I am writing a program in Java using Htmlunit that has a Radio Button that needs to be clicked to fill out a set of information. I am currently having an issue finding the fields that need to be entered after the radio button is clicked. Currently my code is:
String url = "http://cpdocket.cp.cuyahogacounty.us/";
final WebClient webClient = new WebClient();
final HtmlPage page = webClient.getPage(url);
final HtmlForm form = page.getForms().get(0);
final HtmlElement button = form.getElementById("SheetContentPlaceHolder_btnYes");
final HtmlPage page2 = button.click();
try {
synchronized (page2) {
page2.wait(3000);
}
}
catch(InterruptedException e)
{
System.out.println("error");
}
//returns the first page after the security page
final HtmlForm form2 = page2.getForms().get(0);
final HtmlRadioButtonInput button2 = form2.getInputByValue("forcl");
button2.setDefaultChecked(true);
page2.refresh();
final HtmlForm form3 = page2.getForms().get(0);
form3.getInputByName("ctl00$SheetContentPlaceHolder$foreclosureSearch$txtZip").setValueAttribute("44106");
final HtmlSubmitInput button3 = form3.getInputByValue("Submit");
final HtmlPage page3 = button3.click();
try {
synchronized (page3) {
page2.wait(10000);
}
}
catch(InterruptedException e)
{
System.out.println("error");
}
While the first page is a security page that needs to be bypassed, the second page is where I am running into the issue as I am getting the error "

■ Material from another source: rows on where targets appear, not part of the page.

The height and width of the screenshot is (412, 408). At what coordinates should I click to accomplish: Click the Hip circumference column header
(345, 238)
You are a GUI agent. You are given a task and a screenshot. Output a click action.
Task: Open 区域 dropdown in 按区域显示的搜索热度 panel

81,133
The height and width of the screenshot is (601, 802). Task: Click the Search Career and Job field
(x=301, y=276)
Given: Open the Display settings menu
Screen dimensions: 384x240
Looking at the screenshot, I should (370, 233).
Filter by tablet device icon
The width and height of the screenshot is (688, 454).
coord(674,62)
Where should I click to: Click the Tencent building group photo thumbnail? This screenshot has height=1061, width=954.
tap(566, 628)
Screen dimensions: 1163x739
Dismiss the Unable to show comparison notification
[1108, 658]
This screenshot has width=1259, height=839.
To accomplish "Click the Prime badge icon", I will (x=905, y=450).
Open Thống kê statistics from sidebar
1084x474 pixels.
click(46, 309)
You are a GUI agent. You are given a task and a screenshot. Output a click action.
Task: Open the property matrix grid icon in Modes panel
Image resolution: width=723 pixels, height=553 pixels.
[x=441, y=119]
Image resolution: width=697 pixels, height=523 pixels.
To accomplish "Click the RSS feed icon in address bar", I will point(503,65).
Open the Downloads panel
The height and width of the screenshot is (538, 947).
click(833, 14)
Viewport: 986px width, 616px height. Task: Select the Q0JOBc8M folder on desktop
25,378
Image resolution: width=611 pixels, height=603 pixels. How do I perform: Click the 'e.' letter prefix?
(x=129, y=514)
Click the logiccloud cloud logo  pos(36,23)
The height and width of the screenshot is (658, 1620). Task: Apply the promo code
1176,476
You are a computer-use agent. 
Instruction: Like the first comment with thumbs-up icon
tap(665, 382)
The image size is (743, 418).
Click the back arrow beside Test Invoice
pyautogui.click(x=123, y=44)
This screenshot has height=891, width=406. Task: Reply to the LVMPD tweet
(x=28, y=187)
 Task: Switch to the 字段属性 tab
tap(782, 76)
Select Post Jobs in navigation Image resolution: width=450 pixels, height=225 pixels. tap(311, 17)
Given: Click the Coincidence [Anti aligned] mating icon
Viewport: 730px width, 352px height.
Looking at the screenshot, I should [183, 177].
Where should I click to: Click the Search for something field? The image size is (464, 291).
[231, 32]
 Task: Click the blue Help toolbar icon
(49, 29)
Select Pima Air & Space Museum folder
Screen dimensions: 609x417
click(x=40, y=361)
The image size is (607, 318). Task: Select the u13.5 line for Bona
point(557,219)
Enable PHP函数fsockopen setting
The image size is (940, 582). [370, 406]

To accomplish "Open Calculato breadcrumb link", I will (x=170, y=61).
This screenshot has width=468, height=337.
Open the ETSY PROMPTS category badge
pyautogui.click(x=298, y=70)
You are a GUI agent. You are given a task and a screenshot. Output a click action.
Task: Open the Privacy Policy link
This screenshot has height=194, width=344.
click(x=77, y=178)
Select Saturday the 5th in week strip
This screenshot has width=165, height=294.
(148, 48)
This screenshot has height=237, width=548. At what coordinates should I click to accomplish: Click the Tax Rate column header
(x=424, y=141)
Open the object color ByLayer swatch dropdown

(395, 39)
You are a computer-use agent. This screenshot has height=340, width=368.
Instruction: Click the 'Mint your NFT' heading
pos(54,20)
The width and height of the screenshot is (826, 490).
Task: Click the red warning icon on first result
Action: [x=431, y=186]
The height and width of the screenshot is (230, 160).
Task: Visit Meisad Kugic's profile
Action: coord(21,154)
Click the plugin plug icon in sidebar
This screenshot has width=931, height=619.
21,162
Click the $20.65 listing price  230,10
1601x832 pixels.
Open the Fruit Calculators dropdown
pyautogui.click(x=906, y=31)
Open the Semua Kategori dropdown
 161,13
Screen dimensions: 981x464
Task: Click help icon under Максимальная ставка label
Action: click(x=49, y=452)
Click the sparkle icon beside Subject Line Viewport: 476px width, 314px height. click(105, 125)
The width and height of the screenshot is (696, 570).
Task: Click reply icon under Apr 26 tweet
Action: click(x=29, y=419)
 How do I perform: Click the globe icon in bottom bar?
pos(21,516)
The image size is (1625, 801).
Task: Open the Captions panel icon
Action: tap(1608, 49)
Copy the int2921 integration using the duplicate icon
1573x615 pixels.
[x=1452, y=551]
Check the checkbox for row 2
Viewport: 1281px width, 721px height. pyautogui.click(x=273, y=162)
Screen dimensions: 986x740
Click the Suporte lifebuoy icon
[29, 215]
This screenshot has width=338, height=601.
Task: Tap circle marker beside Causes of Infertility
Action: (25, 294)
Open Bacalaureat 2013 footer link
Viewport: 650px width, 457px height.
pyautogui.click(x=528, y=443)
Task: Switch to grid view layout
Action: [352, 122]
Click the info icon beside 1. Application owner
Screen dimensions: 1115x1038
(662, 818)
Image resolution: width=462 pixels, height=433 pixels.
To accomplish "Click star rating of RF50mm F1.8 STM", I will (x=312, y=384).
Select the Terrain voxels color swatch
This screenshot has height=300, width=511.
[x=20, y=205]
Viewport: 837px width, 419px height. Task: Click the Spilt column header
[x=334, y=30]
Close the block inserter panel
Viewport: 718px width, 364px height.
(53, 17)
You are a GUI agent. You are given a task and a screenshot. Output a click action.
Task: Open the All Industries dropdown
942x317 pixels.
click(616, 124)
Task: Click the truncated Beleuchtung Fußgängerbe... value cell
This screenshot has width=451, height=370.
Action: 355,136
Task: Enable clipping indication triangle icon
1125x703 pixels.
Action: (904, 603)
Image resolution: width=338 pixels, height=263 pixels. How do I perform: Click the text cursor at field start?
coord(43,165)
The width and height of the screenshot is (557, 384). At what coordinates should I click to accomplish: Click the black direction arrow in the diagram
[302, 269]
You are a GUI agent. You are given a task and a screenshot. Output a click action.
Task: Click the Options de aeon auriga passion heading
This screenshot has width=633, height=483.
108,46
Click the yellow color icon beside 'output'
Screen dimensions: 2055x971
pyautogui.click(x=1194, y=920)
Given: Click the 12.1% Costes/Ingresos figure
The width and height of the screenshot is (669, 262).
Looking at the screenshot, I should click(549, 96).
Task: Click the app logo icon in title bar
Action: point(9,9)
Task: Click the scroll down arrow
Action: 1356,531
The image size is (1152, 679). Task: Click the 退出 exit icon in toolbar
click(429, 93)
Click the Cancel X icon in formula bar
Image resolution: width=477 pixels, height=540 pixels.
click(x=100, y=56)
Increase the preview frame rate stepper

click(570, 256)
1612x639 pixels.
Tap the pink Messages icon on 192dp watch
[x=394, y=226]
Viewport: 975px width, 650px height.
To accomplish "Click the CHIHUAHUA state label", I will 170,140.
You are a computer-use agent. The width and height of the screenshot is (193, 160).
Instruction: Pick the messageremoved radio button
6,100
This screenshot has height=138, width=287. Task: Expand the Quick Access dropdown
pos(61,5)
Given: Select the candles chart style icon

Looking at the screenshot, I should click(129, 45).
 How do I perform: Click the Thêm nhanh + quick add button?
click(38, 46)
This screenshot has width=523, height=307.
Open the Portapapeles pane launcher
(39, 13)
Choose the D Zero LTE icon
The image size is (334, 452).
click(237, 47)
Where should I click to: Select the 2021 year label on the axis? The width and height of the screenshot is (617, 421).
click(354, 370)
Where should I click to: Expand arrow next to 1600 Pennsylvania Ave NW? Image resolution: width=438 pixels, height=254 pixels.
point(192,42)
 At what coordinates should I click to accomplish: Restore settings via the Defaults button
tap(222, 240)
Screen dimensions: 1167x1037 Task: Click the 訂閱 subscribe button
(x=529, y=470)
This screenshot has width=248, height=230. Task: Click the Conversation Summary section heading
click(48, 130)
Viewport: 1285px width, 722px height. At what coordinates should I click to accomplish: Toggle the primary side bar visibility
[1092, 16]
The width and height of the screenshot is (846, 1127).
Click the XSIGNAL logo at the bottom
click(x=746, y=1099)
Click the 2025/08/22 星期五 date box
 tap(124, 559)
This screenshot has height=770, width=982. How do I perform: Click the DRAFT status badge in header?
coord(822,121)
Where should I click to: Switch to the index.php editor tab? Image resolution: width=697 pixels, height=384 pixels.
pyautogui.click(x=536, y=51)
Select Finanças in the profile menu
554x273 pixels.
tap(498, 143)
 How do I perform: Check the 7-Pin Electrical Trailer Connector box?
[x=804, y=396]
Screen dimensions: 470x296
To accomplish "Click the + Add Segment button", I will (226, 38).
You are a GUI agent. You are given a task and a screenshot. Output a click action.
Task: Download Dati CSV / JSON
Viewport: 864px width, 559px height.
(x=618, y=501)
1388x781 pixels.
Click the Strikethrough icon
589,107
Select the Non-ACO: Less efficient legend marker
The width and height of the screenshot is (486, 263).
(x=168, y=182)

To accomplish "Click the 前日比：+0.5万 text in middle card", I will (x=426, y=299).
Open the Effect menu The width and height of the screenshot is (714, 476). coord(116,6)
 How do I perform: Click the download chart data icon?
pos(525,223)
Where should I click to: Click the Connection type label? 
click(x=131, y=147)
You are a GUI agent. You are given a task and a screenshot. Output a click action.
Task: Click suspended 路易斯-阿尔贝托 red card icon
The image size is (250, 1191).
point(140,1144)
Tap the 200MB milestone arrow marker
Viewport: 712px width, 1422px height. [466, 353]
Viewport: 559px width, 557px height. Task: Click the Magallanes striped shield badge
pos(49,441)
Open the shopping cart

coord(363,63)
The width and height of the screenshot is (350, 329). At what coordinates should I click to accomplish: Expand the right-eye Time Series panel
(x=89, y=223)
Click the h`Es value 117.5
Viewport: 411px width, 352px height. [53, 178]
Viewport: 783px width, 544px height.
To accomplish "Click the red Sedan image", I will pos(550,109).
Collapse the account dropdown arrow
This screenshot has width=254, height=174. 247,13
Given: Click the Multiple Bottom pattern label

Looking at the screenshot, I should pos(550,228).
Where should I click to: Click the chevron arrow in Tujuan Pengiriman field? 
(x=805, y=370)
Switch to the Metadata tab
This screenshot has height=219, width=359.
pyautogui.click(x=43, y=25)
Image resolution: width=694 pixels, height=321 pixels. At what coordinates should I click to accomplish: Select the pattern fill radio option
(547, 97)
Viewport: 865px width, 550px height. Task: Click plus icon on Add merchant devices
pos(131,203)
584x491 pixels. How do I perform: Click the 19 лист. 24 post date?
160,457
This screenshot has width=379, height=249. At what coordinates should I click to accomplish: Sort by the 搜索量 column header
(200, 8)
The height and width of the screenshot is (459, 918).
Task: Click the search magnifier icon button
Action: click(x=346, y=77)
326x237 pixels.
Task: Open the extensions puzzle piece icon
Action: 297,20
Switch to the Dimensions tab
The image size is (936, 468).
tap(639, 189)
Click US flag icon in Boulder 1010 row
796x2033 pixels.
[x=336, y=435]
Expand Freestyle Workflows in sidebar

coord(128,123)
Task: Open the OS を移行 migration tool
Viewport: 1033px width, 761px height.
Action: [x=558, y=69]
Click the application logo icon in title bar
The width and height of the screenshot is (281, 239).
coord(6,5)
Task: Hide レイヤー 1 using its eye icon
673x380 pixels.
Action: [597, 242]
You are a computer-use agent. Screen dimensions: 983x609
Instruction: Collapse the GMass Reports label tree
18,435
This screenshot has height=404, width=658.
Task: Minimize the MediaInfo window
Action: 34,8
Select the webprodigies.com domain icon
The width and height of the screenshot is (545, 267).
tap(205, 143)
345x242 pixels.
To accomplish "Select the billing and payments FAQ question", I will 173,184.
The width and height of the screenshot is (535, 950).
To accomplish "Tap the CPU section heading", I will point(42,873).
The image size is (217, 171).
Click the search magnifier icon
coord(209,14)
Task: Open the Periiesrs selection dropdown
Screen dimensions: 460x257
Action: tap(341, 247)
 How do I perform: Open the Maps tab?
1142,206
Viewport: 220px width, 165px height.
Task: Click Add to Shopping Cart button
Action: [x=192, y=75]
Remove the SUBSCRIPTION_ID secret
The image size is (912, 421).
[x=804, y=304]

com.gargoylesoftware.htmlunit.ElementNotFoundException: elementName=[input] attributeName=[name] attributeValue=[ctl00$SheetContentPlaceHolder$foreclosureSearch$txtZip]
at com.gargoylesoftware.htmlunit.html.HtmlForm.getInputByName(HtmlForm.java:463)
at Courtscraper.scrapeWebsite(Courtscraper.java:58)"
I believe this means that the input field cannot be found in the form. I have been referring to two websites as reference. Website1, Website2. I am not sure, but i believe I may have to create a new HtmlPage after setting the radio button to true.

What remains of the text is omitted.